One South Carolina United Methodist college senior is in South Korea this week exploring how Christian outreach is impacting the Olympic Games.

Thanks to a Magellan Scholar grant from her college, Madeline Mulkey, a senior at the University of South Carolina, is spending 10 days (Feb. 7-17) at the Games to research the religious atmosphere of the Olympics and the various Christian groups that travel from around the world to be in ministry there.

“People a lot of times perceive the Olympics as a secular event, but God is definitely working within the Games and the athletes and the people there; it’s just not a story that often gets told,” Mulkey said.

Mulkey—who has a theater background, has never been to the Olympics and says she’s “not very sportsy”—said the opportunity was “clearly a call.” She became intrigued when she found out a group of Georgia Baptists was planning to travel to the 2018 Winter Olympic Games to do evangelism. Soon she learned the Georgia team was not the only group of missionaries. Christians of various denominations—from Texas, Virginia, and elsewhere in the United States—are partnering with churches in Korea to do whatever possible to foster a welcoming environment at the games, such as volunteering at water stations or using Olympic pin-trading as a Gospel opportunity (if asked, they explain how the “More Than Gold” pin represents the gift of Jesus Christ’s saving grace).

“It’s such an opportunity for evangelism,” Mulkey said. “One lady dresses up like a snowman! Just anything they can do.”

Mulkey’s project is her senior thesis, conducted under the guidance of Dr. Cecile Holmes at the USC School of Journalism and Mass Communications.

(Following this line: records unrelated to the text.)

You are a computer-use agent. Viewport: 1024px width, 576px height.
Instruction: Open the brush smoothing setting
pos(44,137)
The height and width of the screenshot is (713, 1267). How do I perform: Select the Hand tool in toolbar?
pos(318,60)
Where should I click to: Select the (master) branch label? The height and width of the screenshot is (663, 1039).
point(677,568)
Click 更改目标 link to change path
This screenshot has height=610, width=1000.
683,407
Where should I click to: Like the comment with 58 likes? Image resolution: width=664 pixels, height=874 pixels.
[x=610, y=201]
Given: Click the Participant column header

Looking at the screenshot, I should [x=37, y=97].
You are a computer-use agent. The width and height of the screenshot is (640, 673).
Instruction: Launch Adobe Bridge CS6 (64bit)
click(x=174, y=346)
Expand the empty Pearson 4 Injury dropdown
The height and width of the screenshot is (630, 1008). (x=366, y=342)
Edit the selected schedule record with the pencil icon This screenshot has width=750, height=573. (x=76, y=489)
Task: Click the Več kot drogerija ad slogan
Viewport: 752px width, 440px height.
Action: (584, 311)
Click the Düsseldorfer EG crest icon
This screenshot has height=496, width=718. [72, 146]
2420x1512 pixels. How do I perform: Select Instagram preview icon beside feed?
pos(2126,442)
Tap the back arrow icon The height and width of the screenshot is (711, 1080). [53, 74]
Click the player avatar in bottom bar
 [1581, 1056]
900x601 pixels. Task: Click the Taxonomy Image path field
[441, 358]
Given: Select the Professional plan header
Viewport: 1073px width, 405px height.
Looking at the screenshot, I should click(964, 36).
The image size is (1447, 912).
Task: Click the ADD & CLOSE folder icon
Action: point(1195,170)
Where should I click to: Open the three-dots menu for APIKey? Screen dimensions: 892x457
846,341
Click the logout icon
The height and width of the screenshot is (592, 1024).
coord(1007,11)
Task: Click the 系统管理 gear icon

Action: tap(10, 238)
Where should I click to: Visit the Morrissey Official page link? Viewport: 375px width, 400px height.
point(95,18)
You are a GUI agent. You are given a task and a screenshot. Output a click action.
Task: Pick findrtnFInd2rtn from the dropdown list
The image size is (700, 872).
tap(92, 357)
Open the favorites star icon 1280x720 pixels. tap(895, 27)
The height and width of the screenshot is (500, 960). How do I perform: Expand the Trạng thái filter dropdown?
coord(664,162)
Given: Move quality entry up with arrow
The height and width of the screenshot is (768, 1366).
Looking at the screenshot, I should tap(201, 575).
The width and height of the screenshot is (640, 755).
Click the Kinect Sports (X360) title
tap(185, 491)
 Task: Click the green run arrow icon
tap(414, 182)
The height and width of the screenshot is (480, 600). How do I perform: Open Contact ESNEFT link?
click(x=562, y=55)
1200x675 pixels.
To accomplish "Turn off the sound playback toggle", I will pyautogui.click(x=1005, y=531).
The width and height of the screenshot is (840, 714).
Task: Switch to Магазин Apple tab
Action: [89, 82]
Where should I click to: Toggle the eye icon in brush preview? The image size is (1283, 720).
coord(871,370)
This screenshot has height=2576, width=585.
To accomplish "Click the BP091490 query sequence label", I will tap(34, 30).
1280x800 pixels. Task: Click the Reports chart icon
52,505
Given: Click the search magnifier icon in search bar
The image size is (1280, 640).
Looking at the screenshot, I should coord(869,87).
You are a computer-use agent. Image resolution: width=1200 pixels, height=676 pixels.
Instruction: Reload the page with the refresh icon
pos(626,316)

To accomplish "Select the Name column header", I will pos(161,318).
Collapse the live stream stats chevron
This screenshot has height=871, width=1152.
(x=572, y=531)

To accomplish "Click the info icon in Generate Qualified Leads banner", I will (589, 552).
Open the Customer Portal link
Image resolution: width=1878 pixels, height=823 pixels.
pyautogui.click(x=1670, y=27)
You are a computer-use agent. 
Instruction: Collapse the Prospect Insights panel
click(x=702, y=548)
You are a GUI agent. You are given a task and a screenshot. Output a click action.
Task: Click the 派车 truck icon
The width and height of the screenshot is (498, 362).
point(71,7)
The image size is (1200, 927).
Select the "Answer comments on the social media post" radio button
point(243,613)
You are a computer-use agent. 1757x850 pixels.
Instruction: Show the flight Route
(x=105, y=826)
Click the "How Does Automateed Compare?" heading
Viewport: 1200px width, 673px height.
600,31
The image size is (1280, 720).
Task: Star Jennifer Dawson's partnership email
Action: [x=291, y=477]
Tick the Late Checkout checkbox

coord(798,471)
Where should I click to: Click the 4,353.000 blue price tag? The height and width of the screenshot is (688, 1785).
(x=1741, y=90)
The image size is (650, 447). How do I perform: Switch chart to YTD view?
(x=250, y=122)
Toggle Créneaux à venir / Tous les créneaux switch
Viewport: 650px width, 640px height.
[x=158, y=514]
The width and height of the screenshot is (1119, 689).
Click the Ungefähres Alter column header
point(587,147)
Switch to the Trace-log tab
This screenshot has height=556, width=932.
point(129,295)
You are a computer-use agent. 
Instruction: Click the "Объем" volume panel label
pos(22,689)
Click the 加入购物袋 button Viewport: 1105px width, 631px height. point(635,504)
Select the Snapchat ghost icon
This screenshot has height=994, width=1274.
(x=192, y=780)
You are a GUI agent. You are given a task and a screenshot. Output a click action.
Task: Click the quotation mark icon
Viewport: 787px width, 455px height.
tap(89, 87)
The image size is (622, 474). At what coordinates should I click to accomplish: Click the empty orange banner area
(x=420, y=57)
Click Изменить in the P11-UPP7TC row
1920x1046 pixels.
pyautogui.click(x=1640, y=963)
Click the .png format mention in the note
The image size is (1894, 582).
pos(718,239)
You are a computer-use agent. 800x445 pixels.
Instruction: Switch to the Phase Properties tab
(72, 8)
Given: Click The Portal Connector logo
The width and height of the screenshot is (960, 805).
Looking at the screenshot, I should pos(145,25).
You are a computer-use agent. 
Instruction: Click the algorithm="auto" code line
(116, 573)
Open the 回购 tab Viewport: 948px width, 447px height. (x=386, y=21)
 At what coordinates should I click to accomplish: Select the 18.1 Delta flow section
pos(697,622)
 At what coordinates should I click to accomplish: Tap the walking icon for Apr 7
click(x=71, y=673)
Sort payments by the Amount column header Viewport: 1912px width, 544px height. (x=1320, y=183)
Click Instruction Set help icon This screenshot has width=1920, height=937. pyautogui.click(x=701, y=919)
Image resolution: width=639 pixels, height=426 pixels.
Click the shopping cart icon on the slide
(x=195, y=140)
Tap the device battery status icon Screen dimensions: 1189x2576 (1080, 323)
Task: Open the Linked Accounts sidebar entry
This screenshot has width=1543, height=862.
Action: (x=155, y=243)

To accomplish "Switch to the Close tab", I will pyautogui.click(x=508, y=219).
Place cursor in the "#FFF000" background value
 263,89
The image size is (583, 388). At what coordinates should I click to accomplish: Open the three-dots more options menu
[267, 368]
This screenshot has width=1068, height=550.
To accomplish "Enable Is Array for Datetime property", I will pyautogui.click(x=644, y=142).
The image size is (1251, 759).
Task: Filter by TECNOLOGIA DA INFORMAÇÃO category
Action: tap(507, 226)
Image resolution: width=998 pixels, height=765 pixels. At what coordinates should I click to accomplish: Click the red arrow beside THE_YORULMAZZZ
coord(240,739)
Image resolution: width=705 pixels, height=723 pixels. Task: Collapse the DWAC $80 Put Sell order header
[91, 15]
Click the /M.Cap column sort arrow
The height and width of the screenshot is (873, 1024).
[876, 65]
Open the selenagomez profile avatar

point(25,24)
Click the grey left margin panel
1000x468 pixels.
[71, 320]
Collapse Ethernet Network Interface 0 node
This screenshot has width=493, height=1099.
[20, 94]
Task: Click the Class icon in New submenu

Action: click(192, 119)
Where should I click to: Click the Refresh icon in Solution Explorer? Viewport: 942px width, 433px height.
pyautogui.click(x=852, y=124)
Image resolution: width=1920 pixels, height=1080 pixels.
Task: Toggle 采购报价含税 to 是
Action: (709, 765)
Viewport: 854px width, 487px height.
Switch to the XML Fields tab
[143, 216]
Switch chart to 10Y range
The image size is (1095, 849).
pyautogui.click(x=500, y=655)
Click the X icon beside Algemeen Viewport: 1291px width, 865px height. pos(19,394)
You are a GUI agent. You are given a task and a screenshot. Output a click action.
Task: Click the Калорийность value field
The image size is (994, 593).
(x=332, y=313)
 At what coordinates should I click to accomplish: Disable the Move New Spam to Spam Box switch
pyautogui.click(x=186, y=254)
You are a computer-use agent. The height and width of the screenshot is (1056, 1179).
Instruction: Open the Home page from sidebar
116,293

This is not the first time Mulkey, a member of Buncombe Street United Methodist Church, Greenville, has been to Korea. She was part of the “Parallels of Peace, Pathways to Justice” college delegation from the South Carolina and Mississippi conferences of the UMC that traveled to Korea in 2015 for the 60th anniversary of the armistice. Mulkey made some good friends in South Korea during that trip, and when the opportunity for the research grant came up, she asked friends there if they could help her find a place to stay. She is staying on the floor of a church with a bunch of Korean college students also doing Olympic ministry.

In addition to her research, the trip is also taking a journalistic turn; while there, she will cover the Games for the Religion News Service.

“My real hope is I’ll be able to speak to these people who’ve come from all over to be missionaries at the Olympics and the people being impacted by it,” Mulkey said.

The Rev. Jeri Katherine Sipes, associate pastor at Union UMC, Irmo, was the clergy leader for the 2015 Korea trip.

Sipes called Mulkey’s trip to the Games an “amazing opportunity (for) one of UMCSC’s finest college students.”